World Bank President Jim Yong Kim on India visit
On his three-day visit to India, the World Bank President Jim Yong Kim arrived in New Delhi. During his visit, he will meet PM Narendra Modi for understanding the development priorities in India. Kim is also scheduled to meet the Union Finance Minister, Arun Jaitley.
He will also be visiting the World Bank assisted project sites in Tamil Nadu with a view to understand rural-urban transformation challenges.

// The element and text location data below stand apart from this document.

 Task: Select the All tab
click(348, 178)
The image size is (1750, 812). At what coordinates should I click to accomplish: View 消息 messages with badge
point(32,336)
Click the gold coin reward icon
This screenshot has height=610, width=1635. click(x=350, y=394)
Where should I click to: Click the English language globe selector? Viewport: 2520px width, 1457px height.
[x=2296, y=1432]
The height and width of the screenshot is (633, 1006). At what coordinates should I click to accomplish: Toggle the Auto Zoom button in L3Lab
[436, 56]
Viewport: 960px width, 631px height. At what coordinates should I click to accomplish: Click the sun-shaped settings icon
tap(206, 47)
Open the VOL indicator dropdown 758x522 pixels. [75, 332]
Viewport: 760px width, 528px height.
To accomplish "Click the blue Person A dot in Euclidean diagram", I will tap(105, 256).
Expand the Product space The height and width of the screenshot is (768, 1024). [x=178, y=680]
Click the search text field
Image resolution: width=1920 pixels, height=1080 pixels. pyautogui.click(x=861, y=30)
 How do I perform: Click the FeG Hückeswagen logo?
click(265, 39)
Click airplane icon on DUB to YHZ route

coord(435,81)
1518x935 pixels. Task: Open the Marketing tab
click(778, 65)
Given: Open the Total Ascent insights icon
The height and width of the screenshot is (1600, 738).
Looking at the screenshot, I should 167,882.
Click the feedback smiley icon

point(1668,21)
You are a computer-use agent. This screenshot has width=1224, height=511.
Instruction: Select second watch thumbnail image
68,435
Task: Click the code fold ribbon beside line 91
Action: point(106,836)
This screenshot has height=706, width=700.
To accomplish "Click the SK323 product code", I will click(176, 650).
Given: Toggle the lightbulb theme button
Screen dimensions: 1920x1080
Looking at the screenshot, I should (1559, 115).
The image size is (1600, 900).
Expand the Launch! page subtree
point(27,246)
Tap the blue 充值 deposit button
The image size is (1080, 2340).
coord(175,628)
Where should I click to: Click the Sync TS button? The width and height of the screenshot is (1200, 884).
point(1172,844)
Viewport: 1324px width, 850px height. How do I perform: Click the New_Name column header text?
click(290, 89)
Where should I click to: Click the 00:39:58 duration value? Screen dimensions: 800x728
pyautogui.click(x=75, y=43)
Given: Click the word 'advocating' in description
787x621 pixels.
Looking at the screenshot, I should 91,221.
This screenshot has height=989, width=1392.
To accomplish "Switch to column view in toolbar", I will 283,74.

Bolivia legalizes Child Labour

Contrary to the efforts across the globe to curb child labour, Bolivia has become the first nation to legalize it from age 10. Country’s Congress approved the legislation, and Vice-President Alvaro Garcia inked it into law in the absence of President Evo Morales, who was travelling.
As per the supporters and sponsors of bill, lowering the minimum work age from 14 simply acknowledges a reality: Many poor families in Bolivia have no other choice than for their kids to work. The bill also stipulates safeguards for working children.
Under the legislation, 10-year-olds will be able to work as long as they are under parental supervision and also attend school. The minimum age for a child to work under a contract has been set at 12. They also would have to attend school.
The legislation is also in support of the unionized young workers who marched on Congress to prevent it from ratifying a lower limit of work age of 14.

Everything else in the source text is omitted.